45 Type Push/Pull


How many here use or have heard one of these type amps? What are the important factors here in this being able to produce quality sound of this tube with out the noise???
Can this amp achieve the sound quality of an SET amp?
jsman
Just remembered that I have heard the VAC Renaissance amplifiers which are DHT push pull.It's been quite a while but I really liked what I heard from them.
Regards,
subtle push-pull crossover notch grunge

This is something that should not happen with a DHT p-p design. Crossover or notch distortion are artifacts of transistors and designs that are not class A, unless there is a serious design defect.

I have a pair of type-45 amps that I have been playing at home for several years. They started as 45 SETs, but on examination of the internal circuit it was obvious they were candidates for improvement in the wiring, parts and input circuitry.

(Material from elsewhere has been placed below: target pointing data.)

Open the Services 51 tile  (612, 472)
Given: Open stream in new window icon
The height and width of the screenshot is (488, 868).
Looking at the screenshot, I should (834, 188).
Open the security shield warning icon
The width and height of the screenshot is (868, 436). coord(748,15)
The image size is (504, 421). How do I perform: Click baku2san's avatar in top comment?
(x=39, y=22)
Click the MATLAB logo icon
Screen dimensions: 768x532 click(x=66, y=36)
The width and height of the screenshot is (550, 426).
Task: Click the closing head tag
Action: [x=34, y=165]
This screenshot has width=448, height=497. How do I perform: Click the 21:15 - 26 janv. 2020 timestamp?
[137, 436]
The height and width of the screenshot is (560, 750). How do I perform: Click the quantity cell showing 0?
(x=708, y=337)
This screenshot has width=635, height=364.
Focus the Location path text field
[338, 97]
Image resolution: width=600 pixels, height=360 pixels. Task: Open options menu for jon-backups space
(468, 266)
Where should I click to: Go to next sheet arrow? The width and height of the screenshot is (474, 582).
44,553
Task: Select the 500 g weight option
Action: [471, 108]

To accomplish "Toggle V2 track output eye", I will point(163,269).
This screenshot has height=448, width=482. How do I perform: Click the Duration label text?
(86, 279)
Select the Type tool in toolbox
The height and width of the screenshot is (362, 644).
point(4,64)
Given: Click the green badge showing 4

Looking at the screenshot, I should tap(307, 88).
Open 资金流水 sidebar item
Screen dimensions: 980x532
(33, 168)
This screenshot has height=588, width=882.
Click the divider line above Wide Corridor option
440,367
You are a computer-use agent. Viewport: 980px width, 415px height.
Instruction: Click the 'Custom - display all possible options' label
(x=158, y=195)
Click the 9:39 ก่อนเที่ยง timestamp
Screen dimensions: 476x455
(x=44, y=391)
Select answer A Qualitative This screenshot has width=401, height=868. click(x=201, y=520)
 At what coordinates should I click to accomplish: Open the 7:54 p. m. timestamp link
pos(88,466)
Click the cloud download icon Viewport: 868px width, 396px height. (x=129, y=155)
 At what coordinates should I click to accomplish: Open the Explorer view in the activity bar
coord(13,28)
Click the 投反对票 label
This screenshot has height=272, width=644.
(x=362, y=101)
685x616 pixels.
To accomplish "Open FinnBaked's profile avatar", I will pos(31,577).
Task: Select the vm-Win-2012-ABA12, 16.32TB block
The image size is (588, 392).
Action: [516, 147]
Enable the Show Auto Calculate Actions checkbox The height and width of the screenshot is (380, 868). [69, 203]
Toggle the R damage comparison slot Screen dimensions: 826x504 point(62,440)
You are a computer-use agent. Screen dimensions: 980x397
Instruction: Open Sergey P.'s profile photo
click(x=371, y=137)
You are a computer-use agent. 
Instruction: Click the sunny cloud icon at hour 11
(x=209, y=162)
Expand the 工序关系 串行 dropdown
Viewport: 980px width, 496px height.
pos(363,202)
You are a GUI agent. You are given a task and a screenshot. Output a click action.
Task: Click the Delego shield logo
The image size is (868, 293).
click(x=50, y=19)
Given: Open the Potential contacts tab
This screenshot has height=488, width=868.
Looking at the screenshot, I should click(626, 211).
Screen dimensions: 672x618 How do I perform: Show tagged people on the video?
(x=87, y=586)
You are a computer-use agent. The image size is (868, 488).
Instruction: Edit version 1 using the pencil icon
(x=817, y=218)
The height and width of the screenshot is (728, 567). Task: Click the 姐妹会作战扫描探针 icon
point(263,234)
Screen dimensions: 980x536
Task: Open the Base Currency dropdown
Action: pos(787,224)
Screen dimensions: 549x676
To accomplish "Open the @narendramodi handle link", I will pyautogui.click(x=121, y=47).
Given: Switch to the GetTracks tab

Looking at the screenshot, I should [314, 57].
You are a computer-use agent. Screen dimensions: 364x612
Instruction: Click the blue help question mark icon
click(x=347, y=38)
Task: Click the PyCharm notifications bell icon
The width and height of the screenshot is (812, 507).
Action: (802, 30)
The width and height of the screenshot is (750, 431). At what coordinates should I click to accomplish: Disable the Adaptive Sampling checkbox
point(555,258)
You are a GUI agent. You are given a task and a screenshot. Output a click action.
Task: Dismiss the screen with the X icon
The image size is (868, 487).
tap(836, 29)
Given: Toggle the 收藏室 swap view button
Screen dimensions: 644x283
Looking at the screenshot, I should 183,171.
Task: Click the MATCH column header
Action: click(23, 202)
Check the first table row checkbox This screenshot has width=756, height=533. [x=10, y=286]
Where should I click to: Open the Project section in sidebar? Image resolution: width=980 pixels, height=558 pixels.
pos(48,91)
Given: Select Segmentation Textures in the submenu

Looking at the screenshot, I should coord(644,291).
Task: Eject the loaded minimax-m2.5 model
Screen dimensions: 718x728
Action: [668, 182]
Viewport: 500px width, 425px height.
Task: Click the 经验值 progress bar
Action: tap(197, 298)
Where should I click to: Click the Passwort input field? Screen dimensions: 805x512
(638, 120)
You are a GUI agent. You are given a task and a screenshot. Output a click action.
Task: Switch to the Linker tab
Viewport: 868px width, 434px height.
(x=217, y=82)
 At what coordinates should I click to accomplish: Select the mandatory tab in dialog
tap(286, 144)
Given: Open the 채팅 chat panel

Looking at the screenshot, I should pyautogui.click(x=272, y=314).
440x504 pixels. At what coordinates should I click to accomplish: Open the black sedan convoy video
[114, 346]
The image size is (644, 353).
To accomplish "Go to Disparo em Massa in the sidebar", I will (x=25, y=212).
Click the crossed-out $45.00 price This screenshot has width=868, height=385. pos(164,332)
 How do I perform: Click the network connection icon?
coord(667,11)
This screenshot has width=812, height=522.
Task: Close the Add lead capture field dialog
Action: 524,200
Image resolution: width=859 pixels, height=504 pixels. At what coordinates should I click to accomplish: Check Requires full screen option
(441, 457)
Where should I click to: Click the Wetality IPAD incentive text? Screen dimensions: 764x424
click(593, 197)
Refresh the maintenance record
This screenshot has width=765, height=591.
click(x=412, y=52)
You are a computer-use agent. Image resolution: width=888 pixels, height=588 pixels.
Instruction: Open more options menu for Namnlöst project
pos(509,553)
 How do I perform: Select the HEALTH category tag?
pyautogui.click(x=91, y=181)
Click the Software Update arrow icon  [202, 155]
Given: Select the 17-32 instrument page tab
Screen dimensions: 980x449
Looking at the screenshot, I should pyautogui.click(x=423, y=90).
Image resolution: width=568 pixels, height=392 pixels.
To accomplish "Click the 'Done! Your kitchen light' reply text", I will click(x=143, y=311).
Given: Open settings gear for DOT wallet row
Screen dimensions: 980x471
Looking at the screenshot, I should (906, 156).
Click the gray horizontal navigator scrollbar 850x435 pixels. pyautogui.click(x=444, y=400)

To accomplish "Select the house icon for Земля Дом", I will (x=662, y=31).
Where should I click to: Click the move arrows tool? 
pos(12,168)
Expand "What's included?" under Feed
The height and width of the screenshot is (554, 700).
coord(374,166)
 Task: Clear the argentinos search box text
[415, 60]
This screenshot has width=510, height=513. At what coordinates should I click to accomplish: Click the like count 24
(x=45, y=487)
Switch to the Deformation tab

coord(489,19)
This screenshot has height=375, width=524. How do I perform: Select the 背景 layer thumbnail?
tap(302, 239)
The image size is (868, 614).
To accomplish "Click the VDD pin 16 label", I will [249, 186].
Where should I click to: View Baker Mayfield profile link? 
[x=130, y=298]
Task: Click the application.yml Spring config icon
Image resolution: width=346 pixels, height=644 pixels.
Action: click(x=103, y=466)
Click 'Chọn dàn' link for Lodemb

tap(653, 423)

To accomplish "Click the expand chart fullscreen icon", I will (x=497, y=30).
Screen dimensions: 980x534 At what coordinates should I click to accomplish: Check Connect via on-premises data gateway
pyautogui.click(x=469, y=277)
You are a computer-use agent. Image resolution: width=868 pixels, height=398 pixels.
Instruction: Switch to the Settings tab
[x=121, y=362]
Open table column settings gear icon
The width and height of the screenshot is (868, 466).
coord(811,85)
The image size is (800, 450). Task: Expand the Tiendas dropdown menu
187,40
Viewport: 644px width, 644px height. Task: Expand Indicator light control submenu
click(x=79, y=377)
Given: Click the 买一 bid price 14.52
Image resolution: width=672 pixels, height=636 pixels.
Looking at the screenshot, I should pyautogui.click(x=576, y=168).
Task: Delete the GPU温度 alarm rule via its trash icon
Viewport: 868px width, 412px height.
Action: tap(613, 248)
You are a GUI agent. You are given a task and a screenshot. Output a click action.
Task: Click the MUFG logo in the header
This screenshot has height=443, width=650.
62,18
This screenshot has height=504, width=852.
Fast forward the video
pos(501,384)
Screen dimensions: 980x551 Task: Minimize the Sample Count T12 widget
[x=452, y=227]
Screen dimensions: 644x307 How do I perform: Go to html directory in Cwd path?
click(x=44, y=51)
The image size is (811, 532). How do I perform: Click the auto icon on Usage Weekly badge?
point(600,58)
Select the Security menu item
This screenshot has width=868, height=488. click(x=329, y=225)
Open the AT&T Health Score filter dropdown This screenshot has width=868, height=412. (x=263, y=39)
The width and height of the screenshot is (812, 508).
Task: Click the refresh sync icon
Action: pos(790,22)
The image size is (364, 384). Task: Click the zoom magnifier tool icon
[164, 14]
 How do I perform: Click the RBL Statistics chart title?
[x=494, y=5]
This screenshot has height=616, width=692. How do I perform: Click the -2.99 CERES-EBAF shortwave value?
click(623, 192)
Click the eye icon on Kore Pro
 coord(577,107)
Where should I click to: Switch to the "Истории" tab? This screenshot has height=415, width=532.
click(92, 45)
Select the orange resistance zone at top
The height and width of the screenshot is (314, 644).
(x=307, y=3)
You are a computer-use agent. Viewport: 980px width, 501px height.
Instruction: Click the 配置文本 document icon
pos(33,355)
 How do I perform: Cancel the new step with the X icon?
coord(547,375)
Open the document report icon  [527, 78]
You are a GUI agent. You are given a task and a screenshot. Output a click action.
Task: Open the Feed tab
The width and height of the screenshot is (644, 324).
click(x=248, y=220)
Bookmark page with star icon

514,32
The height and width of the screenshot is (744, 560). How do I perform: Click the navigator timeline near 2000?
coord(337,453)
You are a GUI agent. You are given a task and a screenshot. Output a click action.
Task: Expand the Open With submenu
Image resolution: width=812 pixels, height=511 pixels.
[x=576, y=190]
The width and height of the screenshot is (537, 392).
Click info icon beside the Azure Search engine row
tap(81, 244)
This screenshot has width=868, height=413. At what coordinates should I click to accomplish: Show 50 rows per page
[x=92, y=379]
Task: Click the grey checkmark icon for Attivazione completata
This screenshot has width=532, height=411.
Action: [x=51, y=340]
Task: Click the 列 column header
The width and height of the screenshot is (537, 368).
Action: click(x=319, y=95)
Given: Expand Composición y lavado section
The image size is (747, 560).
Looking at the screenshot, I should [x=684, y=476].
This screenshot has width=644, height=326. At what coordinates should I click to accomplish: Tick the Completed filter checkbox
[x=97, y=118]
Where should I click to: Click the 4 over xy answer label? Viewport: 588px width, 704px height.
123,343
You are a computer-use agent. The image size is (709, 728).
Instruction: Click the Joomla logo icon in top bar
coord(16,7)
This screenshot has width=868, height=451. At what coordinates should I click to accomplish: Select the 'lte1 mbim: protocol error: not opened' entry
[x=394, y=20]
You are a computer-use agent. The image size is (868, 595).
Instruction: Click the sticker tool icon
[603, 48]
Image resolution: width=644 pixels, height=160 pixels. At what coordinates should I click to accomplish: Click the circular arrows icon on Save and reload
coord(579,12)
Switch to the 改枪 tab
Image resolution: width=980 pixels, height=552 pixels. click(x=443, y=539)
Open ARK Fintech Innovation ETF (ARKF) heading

With each update the amps sounded better- more detailed, smoother sound, etc. Ultimately I pushed them to a P-P design and the improvement over the SET version was dramatic! I think they can be improved further, but its been convincing enough that I just play them for the most part.
Phil (213cobra)
You raise an interesting point, the quality of the output transformer and power supply are so critical to what you'll hear with a SET.Get those done to a high standard and sit back and enjoy. Compromise with those aspects and you will never know the full potential of this type of amplifier. It's true for all topologies but seems more so for the SET.
>>This is something that should not happen with a DHT p-p design.<<

Yup. Assuming push-pull class A. But what about Class AB p-p designs using triode power tubes, or for that matter p-p voltage amplification sections using small signal triodes. A push pull design *can* forego notch grunge but not every designer elects to.

DeHavilland made a 75w triode push-pull amp built around a pair of 572 tubes. It was confusingly described as "100% pure Class A A/B." We see today an increasing number of push-pull triode amps with power ratings well above what could be expected from Class A push-pull and one of the effects is that they sound like Class AB amps and sometimes like Class AB amps that use tetrodes or pentodes. What's good for guitar amps (biasing AB toward B for sparkle) doesn't always benefit hifi.

Phil
Phil, even if you run class AB1, you still don't run the risk of any crossover artifact, since at lower power levels where the crossover artifact might occur, the tubes are in the A region.

What I have found is this is more a problem relating to solid state than tubes, on account of how the output transistors are biased. In tubes, in only seems to show up if there is a malfunction or design defect.

IMO this is a very common myth! However, that is not to say that an SET does not have certain desirable qualities. Chief amoungst them is the ability to have distortion linearly drop to zero as power is decreased. This is where SETs get their 'inner detail' they are known so well for.

Most phase inverters in P-P designs introduce their own kind of harmonic distortion (having nothing to do though with crossover distortions). It is this additional harmonic distortion that causes P-P amps to often have increasing distortion below a certain low power level. It can be designed out by avoiding the use of stand-alone phase splitter circuits- by instead integrating the phase splitter function right into the voltage amplifier stage. This eliminates the need for a separate circuit and the less signal process the better (IMO). Traditionally the best way to do this is with a differential amplifier for the voltage amp.